Question

If $$ A=\left[\begin{array}{cc}x& 0\\ 1& 1\end{array}\right]$$ and $$ B=\left[\begin{array}{cc}1& 0\\ 2& 1\end{array}\right]$$ and $$ {A}^{2}=B$$, then find the value of $$ x$$.

Answer

**step1** Understanding the given information

We are given two matrices, Matrix A and Matrix B.
Matrix A is given as: $$ A=\left[\begin{array}{cc}x& 0\\ 1& 1\end{array}\right]$$
Matrix B is given as: $$ B=\left[\begin{array}{cc}1& 0\\ 2& 1\end{array}\right]$$
We are also given the condition that $$ A^2 = B$$. This means Matrix A multiplied by itself is equal to Matrix B.

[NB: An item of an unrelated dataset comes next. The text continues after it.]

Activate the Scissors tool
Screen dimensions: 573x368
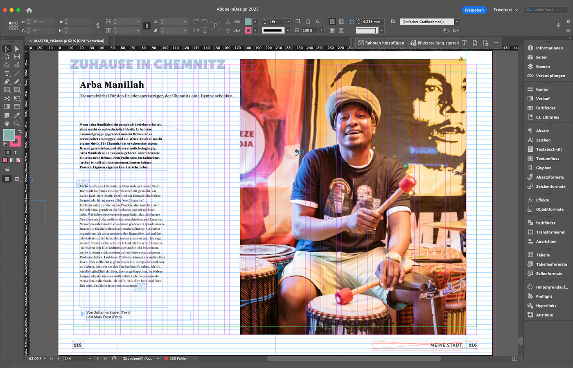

**step2** Calculating A squared

To find $$ A^2$$, we need to multiply Matrix A by Matrix A.
$$ A^2 = A \times A = \left[\begin{array}{cc}x& 0\\ 1& 1\end{array}\right] \times \left[\begin{array}{cc}x& 0\\ 1& 1\end{array}\right]$$
We calculate each element of the resulting matrix:
The element in the first row, first column of $$ A^2$$ is found by multiplying the elements of the first row of A by the elements of the first column of A and adding the products:
$$(x \times x) + (0 \times 1) = x^2 + 0 = x^2$$
The element in the first row, second column of $$ A^2$$ is found by multiplying the elements of the first row of A by the elements of the second column of A and adding the products:
$$(x \times 0) + (0 \times 1) = 0 + 0 = 0$$
The element in the second row, first column of $$ A^2$$ is found by multiplying the elements of the second row of A by the elements of the first column of A and adding the products:
$$(1 \times x) + (1 \times 1) = x + 1$$
The element in the second row, second column of $$ A^2$$ is found by multiplying the elements of the second row of A by the elements of the second column of A and adding the products:
$$(1 \times 0) + (1 \times 1) = 0 + 1 = 1$$
So, the resulting matrix for $$ A^2$$ is:
$$ A^2 = \left[\begin{array}{cc}x^2& 0\\ x+1& 1\end{array}\right]$$

**step3** Equating A squared with B

Now, we use the given condition $$ A^2 = B$$.
We set the elements of the calculated $$ A^2$$ matrix equal to the corresponding elements of Matrix B:
$$ \left[\begin{array}{cc}x^2& 0\\ x+1& 1\end{array}\right] = \left[\begin{array}{cc}1& 0\\ 2& 1\end{array}\right]$$
For these two matrices to be equal, their corresponding elements must be equal. We compare the elements in the same positions:
1. From the first row, first column: $$x^2 = 1$$
2. From the first row, second column: $$0 = 0$$ (This equation is true and does not help us find the value of x.)
3. From the second row, first column: $$x + 1 = 2$$
4. From the second row, second column: $$1 = 1$$ (This equation is true and does not help us find the value of x.)

**step4** Solving for x

We now have two equations involving x from the comparison of the elements:
1) $$x^2 = 1$$
2) $$x + 1 = 2$$
Let's solve the second equation first, as it directly gives a value for x:
$$x + 1 = 2$$
To isolate x, we subtract 1 from both sides of the equation:
$$x = 2 - 1$$
$$x = 1$$
Now, we must check if this value of x also satisfies the first equation:
$$x^2 = 1$$
Substitute x = 1 into this equation:
$$(1)^2 = 1$$
$$1 = 1$$
This is true. If we were to consider the solutions for $$x^2 = 1$$ only, x could be 1 or -1. However, only x = 1 satisfies both equations simultaneously. If x were -1, then for the equation $$x + 1 = 2$$, we would have $$-1 + 1 = 0$$, which is not equal to 2. Therefore, x = -1 is not a valid solution.
The only value of x that satisfies both conditions is $$x = 1$$.